Robert Egger‘s The Witch (A24, 2.19) debuted almost a full year ago at Sundance 2015. It re-appeared last September at Toronto Film Festival. Did I catch either showing? Of course not. Renowned for being uncannily frightening, I’ll finally attend a Los Angeles screening on Monday, 1.18. It opens a month later.
“This movie [is] so scary it not only freaks you out, it makes the world around you freak you out. You don’t sleep well the night after you watch it. You definitely try to do whatever you can to avoid any long walks in the woods or chores involving farm animals. It’s a stunningly impressive debut film from Robert Eggers, who did extensive research into New England folklore, combining various accounts and stories into this movie, which plays like the ultimate 17th century witch nightmare.” — posted today by Screencrush’s Matt Singer.

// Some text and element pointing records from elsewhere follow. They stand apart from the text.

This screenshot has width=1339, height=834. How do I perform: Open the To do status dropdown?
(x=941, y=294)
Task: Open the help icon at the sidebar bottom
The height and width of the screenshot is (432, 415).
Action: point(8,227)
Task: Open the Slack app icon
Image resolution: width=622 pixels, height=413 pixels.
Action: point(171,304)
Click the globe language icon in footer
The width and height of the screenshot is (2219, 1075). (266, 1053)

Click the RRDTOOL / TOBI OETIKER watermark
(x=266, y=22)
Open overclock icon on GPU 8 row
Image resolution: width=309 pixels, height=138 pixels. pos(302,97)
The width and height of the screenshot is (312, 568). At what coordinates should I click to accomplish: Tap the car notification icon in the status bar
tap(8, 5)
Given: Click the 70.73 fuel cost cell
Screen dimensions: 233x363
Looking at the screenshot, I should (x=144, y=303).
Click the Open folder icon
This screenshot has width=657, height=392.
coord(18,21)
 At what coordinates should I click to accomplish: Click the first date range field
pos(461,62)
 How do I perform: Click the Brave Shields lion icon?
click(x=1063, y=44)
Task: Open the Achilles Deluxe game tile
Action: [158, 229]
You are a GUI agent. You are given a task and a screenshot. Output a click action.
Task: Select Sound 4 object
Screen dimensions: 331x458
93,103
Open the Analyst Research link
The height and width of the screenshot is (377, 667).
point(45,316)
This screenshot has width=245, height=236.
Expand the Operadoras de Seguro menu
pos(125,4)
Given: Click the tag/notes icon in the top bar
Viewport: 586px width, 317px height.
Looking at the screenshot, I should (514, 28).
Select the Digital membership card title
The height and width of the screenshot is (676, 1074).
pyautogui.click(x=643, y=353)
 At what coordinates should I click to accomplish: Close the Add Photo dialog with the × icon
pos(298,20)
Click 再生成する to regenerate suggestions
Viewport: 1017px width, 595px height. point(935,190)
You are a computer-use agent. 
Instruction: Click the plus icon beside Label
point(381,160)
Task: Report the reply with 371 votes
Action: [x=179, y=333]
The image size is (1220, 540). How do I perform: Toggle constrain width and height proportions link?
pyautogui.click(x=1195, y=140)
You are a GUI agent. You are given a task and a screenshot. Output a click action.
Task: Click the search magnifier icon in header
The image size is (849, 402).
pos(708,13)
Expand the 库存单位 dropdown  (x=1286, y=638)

In the wee hours of 3.22.76, David Bowie, Iggy Pop and two other guys were arrested at the Americana Rochester hotel for possessing “about half a pound” of weed. Bowie paid the bonds and then left for gigs in Springfield, Mass., and New Haven, Conn. He returned a few days later to plead innocent in Rochester City Court. “A crowd of about 200 police, fans and reporters looked on” as Bowie and his entourage were guided into the Public Safety Building, according to original reports in the Rochester Democrat & Chronicle. Bowie’s “biggest greeting was the screams of about a half-dozen suspected prostitutes awaiting arraignment in the rear of the corridor outside the courtroom.”
For the last two or three years I’ve been paying Time Warner for the fastest, triple-speediest, most supersonic wifi you can get. The pitch says it can deliver speeds up to 300 mpbs (megabytes per second), but whenever I’ve done a test on speedtest.net the counter averages roughly 72 mpbs. Which is pretty fast and all, but less than a third of the speed TW is promising at the maximum. Speeds vary according to this and that variable, of course. Tonight I was told by a TW rep that the modem/router I’m using — a Motorola Surfboard # SBG6580 — can only deliver speeds up to 100 mpbs. “You’re kidding,” I said. I was told to take this puppy down to the local TW office and switch it out for an Arris Wowser # TG1672G, which can deliver speeds up to 300 mpbs. So for the last two or three years I’ve been working at slower speeds than I could have enjoyed because I was too lazy to inquire. Brilliant. My name is Jeffrey Wells but my secret name is Seymour Butz.